R: Sì, è verissimo. In Italia ci sono alcune aziende (anche intermediate da enti di certificazione) che hanno proposto prodotti Blockchain per la tracciabilità alimentare basati su una piattaforma cinese che configura almeno 2 elementi che dovrebbero preoccuparci: in primis queste reti hanno pochi nodi (condizione che mette a repentaglio l’affidabilità della blockchain basata sulla regola che considera la corruzione del 50%+1dei nodi altamente impraticabile); ed inoltre, senza una chiara evidenza di quale quota di nodi sono posseduti dal Governo emerge un altro elemento che pone dubbi sulla reale neutralità del network. E poi, permettetemi di dire che in alcuni settori, penso al settore conserviero, dove si importano ingenti quantità di pomodoro concentrato dalla Cina è abbastanza paradossale la scelta di usare blockchain “made in China” per tutelare il “made in Italy”.
D: Parliamo di economia, molte aziende sono spaventate dai costi, magari perché hanno sentito parlare dei colleghi imprenditori che hanno ricevuto offerte economiche insostenibili?
R: La questione costi, sia di setup, sia di esercizio, è tra i primi motivi di fallimento dei progetti blockchain che non escono dalla fase pilota perché risultano economicamente non sostenibili. Il principale motivo è che alcuni fornitori di soluzioni di tracciabilità scelgono piattaforme molto popolari che hanno un costo di esercizio elevatissimo e che non si giustifica perché incide troppo sul costo del prodotto. Ma per fortuna in Italia esistono validissime soluzioni con costi molto accessibili anche alle microimprese.
D: ci spieghi la differenza tra tracciabilità e notarizzazione di documenti?
R: alcune soluzioni realizzano una finta tracciabilità, in realtà quello che fanno è una mera registrazione di documenti con un timestamp. La tracciabilità è quando tutti gli attori di una filiera sono interdipendenti e gestiscono in autonomia il loro dato.
D: Di recente abbiamo visto sul mercato soluzioni di tracciabilità, anche di brand molto celebri, che dopo aver scansionato il QR code fanno atterrare sul loro sito web dove il consumatore deve inserire manualmente il lotto di produzione del prodotto da rintracciare. Qual è la tua opinione su questa strategia?
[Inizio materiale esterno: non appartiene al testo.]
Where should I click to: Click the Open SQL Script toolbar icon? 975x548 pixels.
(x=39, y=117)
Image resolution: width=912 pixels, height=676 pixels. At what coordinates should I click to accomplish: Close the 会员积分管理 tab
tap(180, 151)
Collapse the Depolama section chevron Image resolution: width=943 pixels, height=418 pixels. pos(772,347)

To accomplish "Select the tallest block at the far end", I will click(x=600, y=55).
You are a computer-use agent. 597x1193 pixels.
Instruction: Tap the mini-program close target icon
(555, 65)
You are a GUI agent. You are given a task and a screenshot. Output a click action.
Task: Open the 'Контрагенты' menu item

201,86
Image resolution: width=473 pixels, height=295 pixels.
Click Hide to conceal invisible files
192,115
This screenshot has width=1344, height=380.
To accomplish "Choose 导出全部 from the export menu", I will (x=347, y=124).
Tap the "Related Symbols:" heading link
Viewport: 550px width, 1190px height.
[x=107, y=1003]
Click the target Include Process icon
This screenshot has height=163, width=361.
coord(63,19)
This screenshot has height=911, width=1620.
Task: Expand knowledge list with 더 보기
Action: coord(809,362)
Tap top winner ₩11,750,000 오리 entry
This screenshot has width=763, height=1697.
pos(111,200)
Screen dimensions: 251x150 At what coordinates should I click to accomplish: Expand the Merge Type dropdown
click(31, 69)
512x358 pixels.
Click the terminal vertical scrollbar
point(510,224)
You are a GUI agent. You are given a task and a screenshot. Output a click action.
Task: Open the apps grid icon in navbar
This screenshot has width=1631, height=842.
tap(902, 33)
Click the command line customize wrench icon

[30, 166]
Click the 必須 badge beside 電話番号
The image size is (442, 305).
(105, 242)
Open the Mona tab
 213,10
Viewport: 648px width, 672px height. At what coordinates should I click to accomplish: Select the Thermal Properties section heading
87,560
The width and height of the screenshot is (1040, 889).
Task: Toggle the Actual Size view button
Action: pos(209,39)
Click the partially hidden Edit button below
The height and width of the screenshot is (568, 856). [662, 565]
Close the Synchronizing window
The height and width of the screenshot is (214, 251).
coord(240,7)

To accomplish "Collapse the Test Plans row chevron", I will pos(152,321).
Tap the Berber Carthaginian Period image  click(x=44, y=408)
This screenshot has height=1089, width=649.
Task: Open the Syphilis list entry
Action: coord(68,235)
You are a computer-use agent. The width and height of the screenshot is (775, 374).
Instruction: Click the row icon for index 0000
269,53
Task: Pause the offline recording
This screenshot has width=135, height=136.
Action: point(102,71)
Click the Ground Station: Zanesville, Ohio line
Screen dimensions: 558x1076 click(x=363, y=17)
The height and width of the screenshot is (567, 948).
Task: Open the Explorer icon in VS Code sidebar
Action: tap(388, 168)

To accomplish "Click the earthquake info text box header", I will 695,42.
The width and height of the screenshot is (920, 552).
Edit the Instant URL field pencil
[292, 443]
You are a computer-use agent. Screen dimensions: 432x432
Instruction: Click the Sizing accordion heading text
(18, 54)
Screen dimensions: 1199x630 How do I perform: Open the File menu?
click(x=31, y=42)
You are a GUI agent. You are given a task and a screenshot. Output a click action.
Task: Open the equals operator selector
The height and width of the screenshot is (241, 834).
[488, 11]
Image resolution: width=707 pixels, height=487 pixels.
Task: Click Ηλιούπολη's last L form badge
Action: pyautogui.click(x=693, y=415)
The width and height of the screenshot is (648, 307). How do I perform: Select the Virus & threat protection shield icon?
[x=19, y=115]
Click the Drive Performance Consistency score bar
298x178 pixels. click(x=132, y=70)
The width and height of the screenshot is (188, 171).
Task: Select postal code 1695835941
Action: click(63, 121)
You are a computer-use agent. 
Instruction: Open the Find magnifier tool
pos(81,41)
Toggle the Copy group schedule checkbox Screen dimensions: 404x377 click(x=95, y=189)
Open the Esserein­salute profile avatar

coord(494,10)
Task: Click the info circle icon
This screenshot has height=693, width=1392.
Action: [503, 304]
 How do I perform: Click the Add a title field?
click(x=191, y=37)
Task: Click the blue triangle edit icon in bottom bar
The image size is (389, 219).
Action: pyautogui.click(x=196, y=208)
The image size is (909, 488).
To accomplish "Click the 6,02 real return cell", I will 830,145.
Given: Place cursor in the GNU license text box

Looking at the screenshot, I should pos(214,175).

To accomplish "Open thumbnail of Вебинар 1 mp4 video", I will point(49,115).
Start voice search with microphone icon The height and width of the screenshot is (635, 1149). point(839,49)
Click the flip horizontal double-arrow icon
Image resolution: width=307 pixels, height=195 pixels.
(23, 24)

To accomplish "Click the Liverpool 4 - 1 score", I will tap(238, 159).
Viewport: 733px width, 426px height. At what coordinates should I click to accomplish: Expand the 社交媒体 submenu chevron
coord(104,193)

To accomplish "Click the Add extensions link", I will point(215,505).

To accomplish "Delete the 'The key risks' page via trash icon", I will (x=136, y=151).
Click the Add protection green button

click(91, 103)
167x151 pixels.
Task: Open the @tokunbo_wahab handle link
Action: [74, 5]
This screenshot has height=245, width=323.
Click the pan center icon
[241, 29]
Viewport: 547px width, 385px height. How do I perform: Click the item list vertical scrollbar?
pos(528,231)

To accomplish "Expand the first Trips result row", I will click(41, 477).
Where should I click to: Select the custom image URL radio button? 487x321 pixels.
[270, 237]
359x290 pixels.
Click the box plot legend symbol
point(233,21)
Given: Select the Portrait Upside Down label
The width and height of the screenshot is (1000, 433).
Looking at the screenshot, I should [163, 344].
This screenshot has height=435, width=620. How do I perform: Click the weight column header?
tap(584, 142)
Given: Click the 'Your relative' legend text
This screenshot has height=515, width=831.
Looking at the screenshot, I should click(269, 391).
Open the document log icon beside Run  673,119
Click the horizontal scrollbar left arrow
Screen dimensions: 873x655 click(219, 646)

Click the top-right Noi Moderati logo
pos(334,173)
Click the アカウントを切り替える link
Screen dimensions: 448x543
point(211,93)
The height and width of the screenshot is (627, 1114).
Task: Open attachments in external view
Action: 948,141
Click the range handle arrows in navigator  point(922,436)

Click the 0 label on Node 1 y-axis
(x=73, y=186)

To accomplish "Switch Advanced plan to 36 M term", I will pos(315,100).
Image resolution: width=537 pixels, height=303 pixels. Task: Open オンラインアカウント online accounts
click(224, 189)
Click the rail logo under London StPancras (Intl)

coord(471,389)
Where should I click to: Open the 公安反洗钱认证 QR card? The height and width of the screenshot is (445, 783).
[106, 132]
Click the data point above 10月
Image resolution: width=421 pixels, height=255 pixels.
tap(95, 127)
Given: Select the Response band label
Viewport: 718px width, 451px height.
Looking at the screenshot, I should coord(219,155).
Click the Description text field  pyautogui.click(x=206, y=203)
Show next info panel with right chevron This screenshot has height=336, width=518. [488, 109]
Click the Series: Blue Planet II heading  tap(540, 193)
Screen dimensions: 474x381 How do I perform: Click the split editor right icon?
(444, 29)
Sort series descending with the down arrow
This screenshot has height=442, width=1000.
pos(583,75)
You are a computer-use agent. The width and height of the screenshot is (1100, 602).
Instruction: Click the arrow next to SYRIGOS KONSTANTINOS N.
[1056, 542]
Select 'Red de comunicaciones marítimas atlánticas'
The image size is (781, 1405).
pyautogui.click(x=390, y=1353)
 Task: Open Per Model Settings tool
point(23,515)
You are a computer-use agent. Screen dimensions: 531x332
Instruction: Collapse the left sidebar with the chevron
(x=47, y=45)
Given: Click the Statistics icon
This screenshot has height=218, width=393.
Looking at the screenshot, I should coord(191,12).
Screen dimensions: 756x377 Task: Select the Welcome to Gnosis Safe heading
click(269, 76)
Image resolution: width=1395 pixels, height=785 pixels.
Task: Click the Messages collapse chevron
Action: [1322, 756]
R: Queste soluzioni sono da non preferire per due motivi, il primo perché rendono più complesso il processo di tracciabilità inserendo un ostacolo alla semplicità di verifica, il secondo motivo è risiede nel fatto che quando si passa per un sito HTML non si ha la stessa affidabilità di atterrare direttamente su una piattaforma blockchain perché, come è noto, sul web i modi potenziali per barare sono molteplici.
D: Hai altre raccomandazioni?
R: Si, fare molta attenzione che la piattaforma utilizzata sia in produzione e non una piattaforma di test e preferire applicazione che tengono in considerazione le direttive ISO/UE vigenti in ambito tracciabilità.Sul mio canale “Blockchain Caffè” su YouTube analizzo spesso prodotti presenti sul mercato cercando di far emergere pregi, come pure le criticità di alcune soluzioni adottate.
D: In conclusione, qual è la tua visione su questo settore in forte crescita.
R: Abbiamo elencato una lista di “peccati capitali”,purtroppo molti diffusa in Italia, che dovrebbe mettere in guardia ed orientare gli imprenditori verso la scelta di partner affidabili.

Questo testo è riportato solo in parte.